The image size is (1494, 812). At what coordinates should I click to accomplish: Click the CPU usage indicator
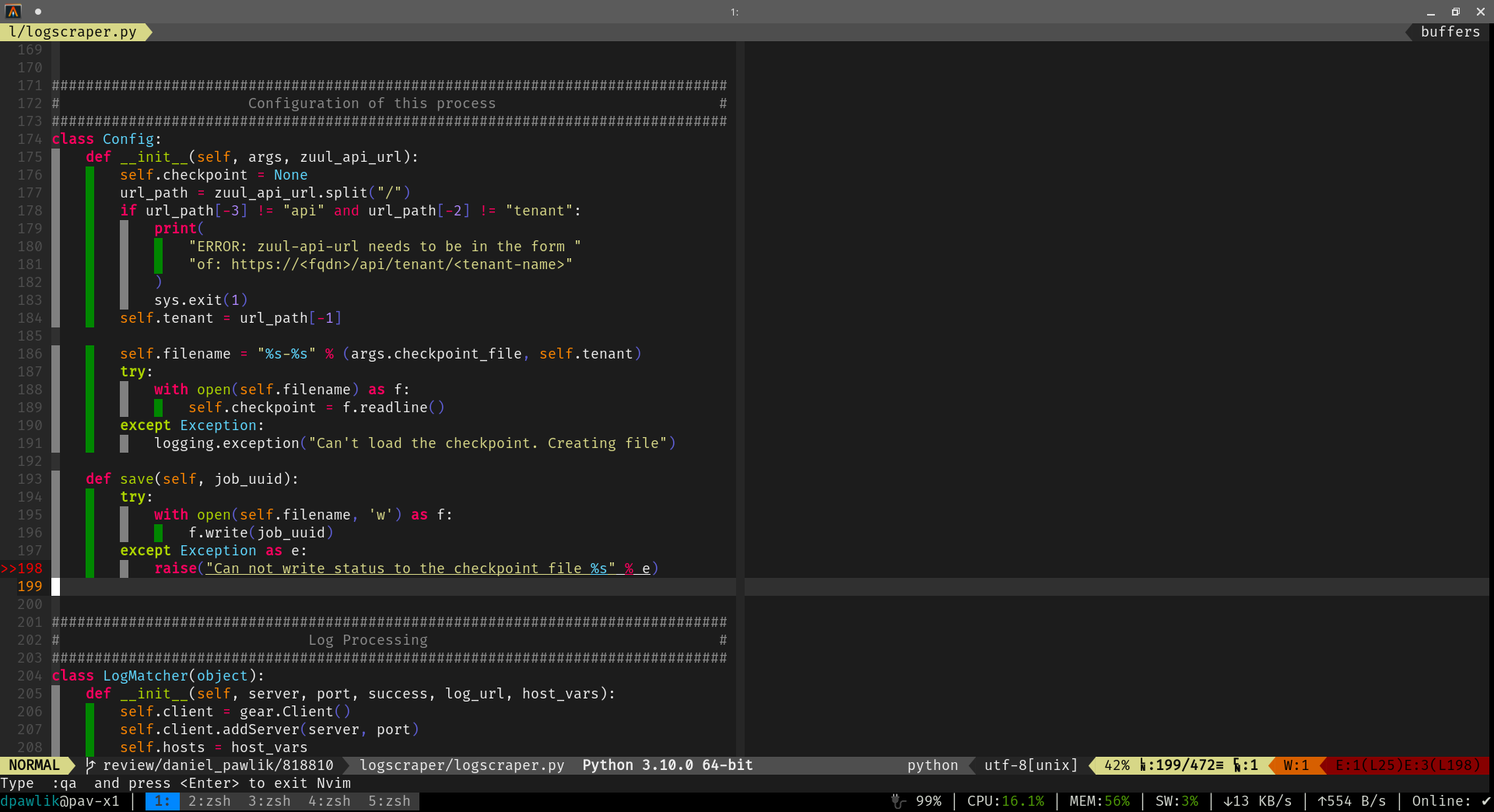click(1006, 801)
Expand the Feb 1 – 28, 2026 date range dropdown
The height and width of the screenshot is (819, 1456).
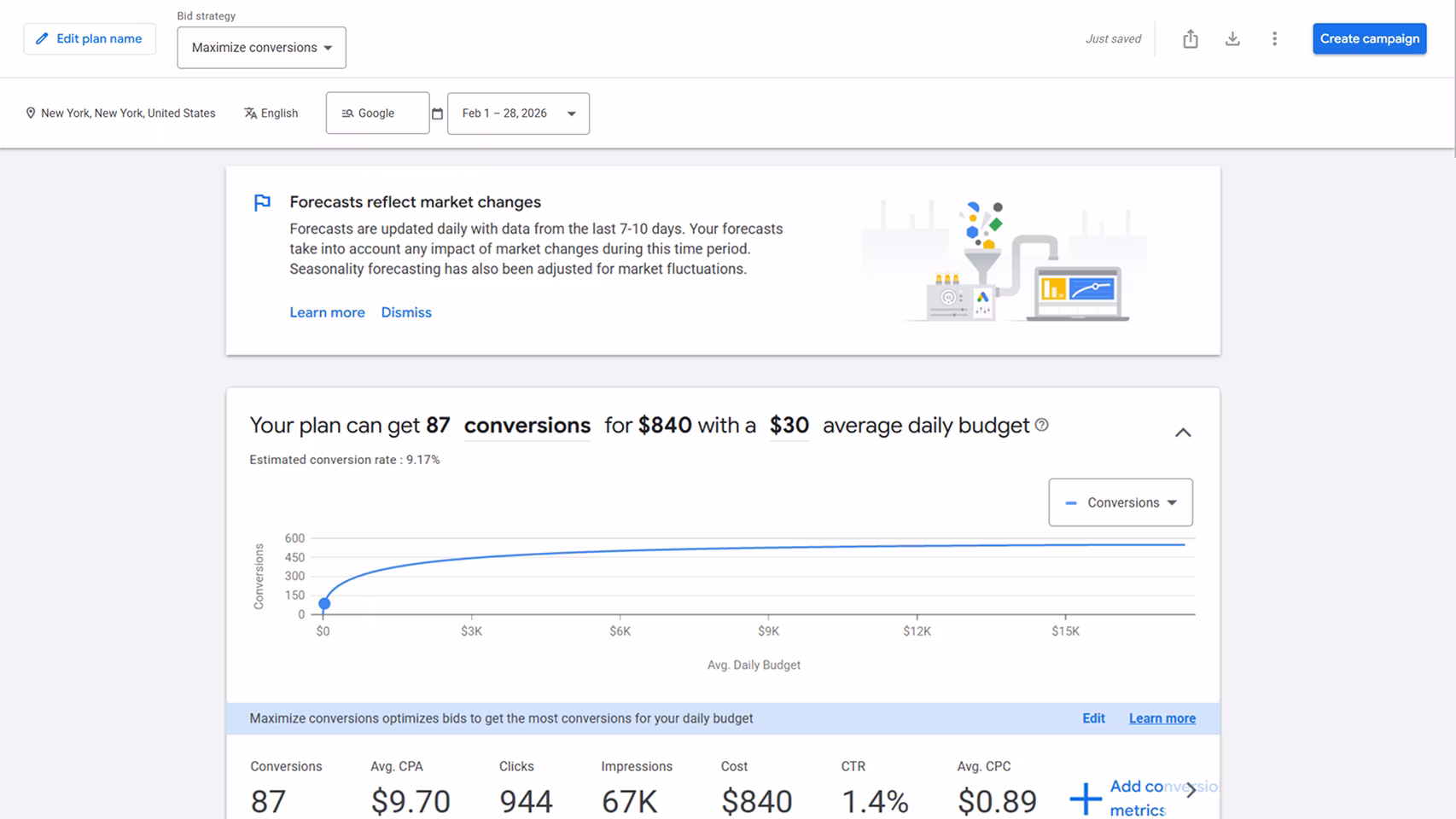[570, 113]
==
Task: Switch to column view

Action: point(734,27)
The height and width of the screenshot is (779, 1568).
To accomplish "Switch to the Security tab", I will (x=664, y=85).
==
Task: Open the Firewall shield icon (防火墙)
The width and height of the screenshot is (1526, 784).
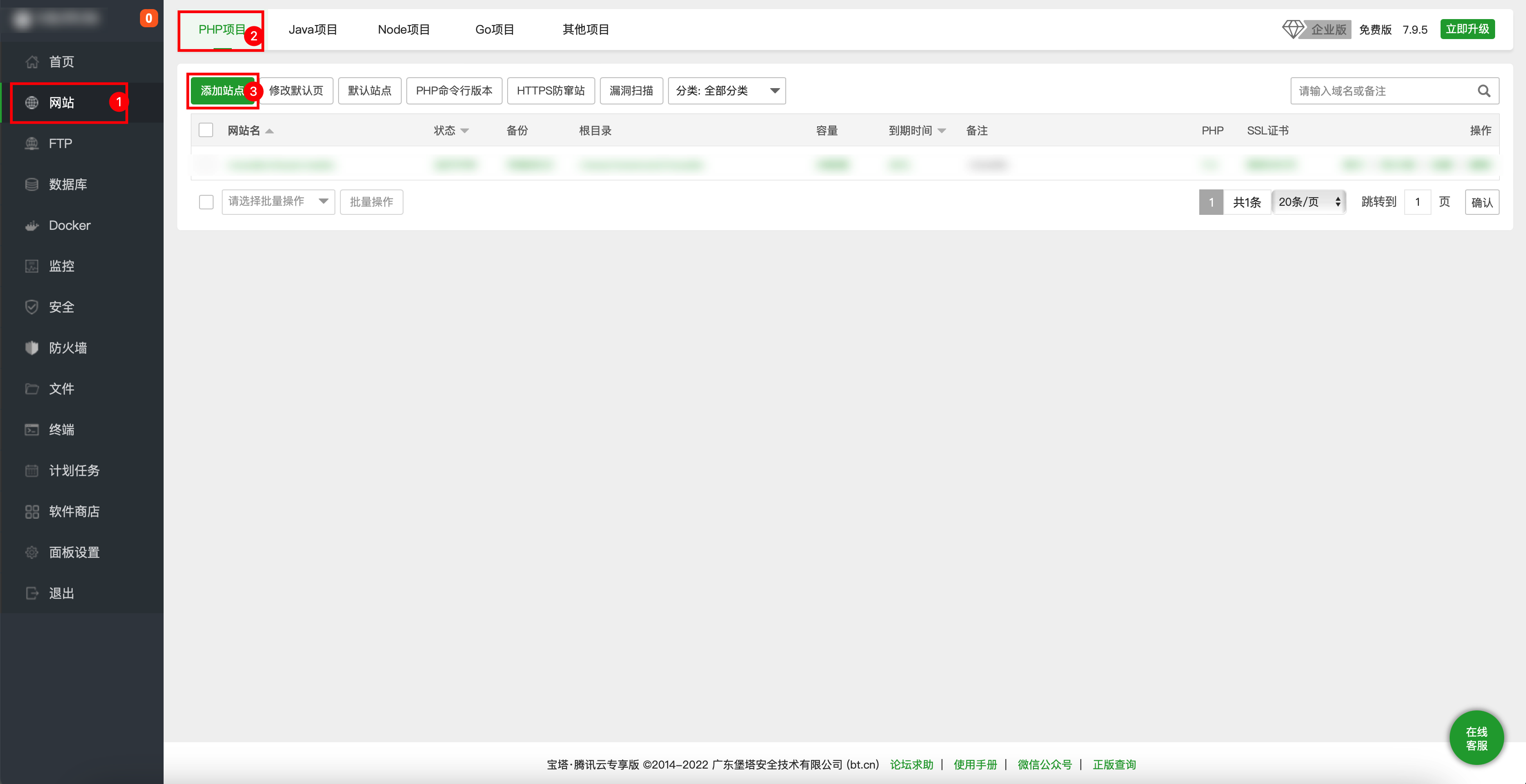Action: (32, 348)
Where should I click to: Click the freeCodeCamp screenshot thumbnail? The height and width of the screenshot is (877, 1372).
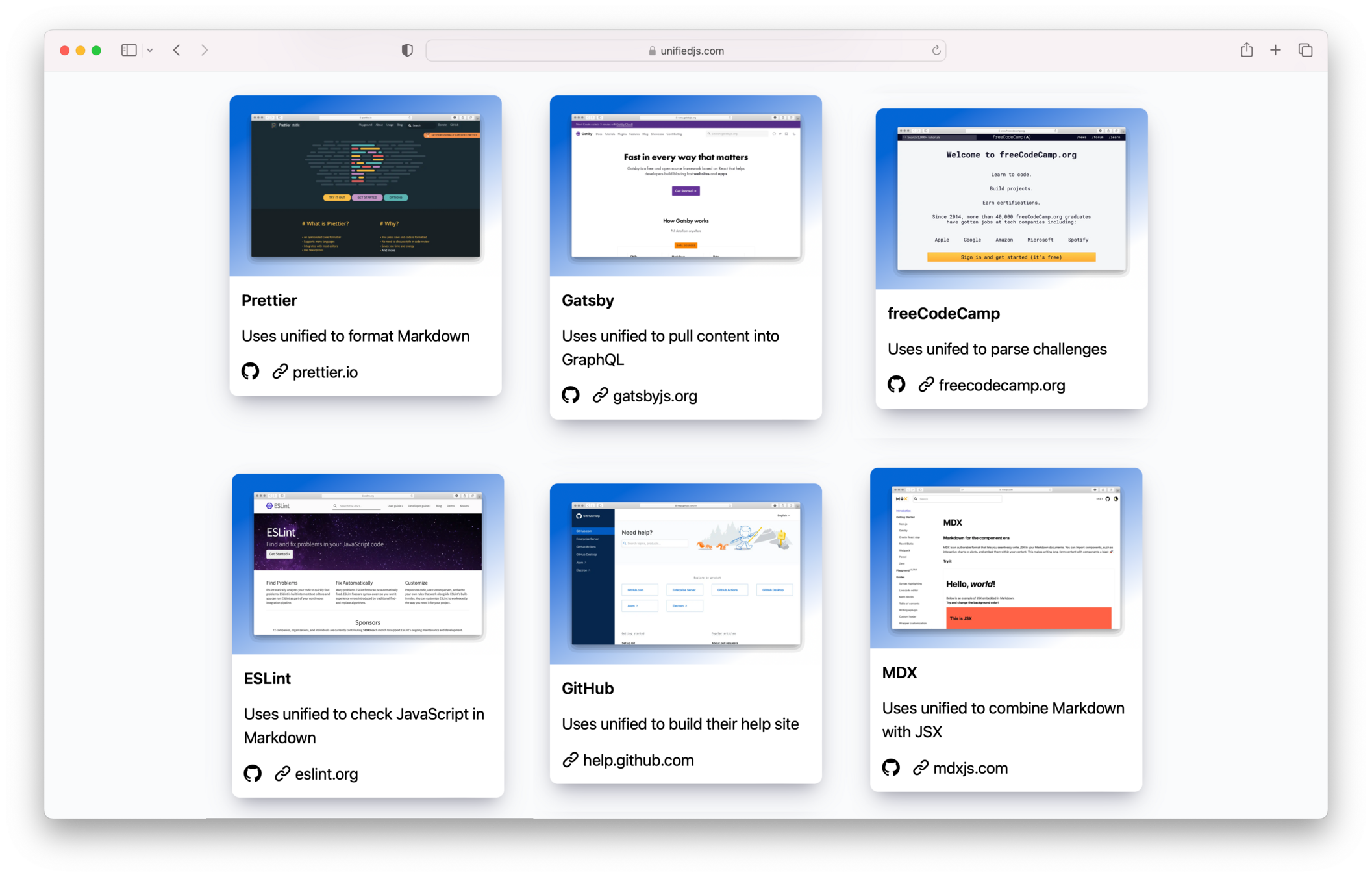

* [TASK DETAILS]: Print exactly the lines above that run from the one with "Task: Open the Firewall shield icon (防火墙)" down to the one with "Where should I", and omit the pictures.

* [ANSWER SECTION]:
Task: Open the Firewall shield icon (防火墙)
The width and height of the screenshot is (1526, 784).
Action: (32, 348)
Where should I click to: Click the freeCodeCamp screenshot thumbnail? The height and width of the screenshot is (877, 1372).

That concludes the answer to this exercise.